RNS Quote of the Day

More Benjamin Franklin:

…I have proved, I think, that immigration does not diminish but multiplies a nation. Every man who comes among us and takes up a piece of land becomes a citizen, and by our Constitution has a voice in elections and a share in the government of the country. It is a fact that the Irish immigrants and their children are now in possession of the government of Pennsylvania, by their majority in the Assembly, as well as a great part of the territory; and I remember well the first ship that brought them over.

–Benjamin Franklin, The Compleated Autobiography, (Mark Skousen, ed.) p. 289.
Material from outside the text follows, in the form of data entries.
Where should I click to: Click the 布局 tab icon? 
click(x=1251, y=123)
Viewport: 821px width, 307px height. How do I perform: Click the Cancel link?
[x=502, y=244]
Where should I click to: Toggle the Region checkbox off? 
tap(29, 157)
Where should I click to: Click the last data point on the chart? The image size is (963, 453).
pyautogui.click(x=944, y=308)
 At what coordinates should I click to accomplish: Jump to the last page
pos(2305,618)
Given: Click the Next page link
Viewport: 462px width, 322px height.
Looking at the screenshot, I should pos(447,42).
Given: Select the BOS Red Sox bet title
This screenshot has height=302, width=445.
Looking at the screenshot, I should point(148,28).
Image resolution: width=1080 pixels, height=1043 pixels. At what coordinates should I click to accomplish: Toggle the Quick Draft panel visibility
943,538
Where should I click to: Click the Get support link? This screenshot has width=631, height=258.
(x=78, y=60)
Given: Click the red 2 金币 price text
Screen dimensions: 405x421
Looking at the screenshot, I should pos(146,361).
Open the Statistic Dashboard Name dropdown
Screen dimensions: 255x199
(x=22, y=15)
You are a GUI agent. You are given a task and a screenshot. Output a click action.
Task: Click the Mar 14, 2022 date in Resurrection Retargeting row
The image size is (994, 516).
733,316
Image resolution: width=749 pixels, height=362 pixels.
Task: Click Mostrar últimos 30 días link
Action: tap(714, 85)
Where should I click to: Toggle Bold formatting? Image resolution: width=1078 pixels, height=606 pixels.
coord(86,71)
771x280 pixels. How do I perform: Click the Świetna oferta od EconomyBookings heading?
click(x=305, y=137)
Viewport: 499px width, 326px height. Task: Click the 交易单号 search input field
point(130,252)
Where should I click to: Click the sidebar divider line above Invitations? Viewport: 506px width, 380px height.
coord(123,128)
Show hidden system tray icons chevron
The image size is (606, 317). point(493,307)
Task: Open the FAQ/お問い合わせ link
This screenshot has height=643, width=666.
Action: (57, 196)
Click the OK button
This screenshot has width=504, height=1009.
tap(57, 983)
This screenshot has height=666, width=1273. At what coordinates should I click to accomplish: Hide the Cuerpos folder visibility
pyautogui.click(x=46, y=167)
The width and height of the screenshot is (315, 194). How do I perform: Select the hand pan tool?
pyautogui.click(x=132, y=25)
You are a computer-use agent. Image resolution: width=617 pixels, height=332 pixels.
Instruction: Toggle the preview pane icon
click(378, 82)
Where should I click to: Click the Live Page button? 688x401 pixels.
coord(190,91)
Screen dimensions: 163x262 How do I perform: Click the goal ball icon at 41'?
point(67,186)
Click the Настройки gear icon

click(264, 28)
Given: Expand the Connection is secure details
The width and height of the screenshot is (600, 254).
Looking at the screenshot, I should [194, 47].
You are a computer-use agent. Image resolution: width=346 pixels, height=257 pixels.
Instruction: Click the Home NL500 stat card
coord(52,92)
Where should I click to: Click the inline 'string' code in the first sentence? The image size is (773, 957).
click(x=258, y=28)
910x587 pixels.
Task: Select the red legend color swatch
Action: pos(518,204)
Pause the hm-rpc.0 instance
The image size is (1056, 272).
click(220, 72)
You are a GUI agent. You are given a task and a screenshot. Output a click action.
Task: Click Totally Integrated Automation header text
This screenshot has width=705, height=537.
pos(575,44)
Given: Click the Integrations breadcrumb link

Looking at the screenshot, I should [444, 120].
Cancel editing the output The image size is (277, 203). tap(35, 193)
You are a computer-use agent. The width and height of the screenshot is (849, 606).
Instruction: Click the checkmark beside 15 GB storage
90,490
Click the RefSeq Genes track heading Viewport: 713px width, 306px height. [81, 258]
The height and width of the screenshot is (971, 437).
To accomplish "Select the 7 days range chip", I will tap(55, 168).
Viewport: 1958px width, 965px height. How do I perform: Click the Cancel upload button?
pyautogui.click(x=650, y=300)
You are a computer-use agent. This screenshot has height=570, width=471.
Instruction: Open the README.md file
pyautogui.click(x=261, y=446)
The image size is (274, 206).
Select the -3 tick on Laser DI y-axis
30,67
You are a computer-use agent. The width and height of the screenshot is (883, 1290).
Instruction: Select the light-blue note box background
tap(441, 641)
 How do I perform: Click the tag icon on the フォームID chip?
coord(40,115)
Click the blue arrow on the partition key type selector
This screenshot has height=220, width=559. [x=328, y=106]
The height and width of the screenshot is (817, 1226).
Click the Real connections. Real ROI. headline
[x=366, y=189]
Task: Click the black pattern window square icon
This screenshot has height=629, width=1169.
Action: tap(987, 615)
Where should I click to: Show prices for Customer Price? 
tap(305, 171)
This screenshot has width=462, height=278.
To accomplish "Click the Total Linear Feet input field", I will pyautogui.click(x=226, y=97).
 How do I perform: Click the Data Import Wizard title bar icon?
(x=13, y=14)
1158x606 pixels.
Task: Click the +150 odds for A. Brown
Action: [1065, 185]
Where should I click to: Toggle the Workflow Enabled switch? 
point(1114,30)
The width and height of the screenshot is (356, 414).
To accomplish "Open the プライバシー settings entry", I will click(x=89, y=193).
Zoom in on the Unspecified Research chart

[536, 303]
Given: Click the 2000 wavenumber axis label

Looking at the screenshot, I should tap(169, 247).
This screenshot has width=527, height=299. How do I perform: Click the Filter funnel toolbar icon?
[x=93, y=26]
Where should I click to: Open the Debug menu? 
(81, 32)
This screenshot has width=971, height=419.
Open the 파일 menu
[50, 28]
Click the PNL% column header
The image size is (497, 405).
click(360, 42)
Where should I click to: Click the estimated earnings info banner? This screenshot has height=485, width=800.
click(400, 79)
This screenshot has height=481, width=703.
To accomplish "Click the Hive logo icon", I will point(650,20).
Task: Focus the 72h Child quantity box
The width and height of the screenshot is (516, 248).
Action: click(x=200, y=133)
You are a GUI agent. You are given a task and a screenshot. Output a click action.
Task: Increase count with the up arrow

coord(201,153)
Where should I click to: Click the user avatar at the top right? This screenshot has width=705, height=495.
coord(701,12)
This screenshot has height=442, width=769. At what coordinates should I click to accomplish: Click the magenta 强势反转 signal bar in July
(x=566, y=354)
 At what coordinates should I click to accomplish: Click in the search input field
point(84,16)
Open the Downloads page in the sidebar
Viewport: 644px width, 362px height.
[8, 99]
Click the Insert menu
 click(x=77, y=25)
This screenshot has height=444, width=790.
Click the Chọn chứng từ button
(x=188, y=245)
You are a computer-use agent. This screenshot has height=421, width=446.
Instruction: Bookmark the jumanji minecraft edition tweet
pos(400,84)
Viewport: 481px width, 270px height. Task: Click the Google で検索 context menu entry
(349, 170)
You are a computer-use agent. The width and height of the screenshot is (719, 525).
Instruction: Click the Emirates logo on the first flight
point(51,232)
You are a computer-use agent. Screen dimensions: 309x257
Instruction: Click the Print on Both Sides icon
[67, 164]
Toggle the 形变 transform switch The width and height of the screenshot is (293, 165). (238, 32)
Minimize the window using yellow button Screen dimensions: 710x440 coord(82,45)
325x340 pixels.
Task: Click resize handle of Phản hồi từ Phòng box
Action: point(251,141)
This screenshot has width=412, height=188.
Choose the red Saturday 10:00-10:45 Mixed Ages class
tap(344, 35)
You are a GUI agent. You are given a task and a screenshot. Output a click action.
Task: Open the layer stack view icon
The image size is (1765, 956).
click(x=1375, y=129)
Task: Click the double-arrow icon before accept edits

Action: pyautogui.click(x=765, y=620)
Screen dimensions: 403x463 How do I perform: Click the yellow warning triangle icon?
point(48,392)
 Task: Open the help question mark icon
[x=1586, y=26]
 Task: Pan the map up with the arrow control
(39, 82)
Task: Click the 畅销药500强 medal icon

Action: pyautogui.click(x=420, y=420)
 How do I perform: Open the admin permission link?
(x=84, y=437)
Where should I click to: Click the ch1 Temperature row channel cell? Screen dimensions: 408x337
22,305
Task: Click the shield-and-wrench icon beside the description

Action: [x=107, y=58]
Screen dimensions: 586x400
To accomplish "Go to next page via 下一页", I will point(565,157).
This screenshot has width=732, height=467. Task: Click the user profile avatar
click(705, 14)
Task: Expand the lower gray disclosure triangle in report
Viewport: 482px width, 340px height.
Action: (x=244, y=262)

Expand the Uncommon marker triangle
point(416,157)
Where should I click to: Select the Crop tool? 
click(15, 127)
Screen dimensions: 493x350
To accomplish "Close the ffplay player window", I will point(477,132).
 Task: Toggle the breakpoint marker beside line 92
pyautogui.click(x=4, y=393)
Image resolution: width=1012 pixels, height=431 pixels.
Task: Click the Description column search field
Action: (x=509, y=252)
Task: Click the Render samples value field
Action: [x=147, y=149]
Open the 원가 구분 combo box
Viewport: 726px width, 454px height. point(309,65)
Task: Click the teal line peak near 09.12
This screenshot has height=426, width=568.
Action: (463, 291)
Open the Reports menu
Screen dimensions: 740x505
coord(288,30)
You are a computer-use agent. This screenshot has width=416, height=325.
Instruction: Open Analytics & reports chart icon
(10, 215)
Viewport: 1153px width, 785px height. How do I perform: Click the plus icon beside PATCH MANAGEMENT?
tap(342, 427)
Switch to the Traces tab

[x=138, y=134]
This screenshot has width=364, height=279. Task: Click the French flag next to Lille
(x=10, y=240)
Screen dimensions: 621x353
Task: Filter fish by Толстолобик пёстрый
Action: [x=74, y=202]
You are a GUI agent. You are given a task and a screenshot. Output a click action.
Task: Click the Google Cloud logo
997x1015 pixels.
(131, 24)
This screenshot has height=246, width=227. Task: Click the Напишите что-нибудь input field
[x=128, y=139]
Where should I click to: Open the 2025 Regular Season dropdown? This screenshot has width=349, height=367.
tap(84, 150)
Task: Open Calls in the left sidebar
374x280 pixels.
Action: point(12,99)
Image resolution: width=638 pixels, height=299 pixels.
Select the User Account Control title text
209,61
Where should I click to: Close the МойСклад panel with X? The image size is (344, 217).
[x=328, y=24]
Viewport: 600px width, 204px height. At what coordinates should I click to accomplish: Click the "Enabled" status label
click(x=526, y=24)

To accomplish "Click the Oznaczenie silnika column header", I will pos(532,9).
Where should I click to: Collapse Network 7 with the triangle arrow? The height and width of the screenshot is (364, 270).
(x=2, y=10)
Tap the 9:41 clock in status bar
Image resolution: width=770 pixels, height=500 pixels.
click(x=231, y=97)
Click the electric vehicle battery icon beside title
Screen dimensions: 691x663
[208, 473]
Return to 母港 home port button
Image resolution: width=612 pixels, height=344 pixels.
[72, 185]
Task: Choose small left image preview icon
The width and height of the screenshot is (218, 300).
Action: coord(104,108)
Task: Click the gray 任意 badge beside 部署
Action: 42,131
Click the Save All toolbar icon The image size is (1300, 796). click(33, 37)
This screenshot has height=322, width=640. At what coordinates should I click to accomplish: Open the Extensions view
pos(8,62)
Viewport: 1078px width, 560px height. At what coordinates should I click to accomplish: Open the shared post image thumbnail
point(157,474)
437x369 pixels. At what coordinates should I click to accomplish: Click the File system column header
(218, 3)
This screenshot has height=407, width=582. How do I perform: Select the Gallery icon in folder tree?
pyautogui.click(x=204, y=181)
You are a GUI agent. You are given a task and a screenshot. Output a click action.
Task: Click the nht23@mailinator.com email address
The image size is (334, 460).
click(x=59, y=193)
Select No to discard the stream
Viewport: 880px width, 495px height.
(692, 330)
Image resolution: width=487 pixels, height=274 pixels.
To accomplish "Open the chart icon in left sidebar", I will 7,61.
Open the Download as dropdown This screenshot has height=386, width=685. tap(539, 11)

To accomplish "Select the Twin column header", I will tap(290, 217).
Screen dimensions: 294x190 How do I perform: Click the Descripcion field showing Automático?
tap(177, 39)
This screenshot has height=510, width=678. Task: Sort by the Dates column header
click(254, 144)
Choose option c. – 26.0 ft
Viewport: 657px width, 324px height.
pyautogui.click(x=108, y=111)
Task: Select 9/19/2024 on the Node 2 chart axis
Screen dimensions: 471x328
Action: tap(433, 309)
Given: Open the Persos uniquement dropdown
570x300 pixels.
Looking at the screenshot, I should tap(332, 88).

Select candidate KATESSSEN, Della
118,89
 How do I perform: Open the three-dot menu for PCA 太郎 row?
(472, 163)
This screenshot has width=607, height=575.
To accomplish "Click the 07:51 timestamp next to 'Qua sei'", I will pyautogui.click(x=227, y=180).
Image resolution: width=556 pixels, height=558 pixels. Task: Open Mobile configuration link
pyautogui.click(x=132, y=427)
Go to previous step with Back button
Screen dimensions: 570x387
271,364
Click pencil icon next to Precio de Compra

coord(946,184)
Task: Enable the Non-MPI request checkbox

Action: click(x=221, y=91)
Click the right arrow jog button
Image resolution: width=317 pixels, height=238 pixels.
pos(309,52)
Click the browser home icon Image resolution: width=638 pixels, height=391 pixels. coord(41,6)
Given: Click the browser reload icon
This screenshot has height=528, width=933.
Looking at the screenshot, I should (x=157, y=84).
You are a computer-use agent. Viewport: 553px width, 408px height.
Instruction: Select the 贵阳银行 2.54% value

To which I’ll add this, from A Question of Character, the muckraking biography of JFK. The author was no great friend of the Kennedy clan, but he noted:

It was difficult for the Irish to climb up the socioeconomic ladder in nineteenth-century Boston. For the most part the immigrants were uprooted peasants, kept illiterate by the cruel Penal Laws of the British. Despised by the Anglo-Saxons who ruled the city for their ignorance, their rural customs, their poverty, and their Roman Catholicism, they were thought fit only for manual labor. “Even the Negro,” wrote Richard J. Whalen, ” with an accepted place as a skilled laborer, faced less discrimination than the Irishman.” They avoided the public schools — and assimilation — because of the curriculum’s Protestant bias.

–Thomas C. Reeves, A Question of Character, p. 19.

So, now my question is: to what extent are modern Mexican immigrants like or unlike the Irish of the past? Discuss.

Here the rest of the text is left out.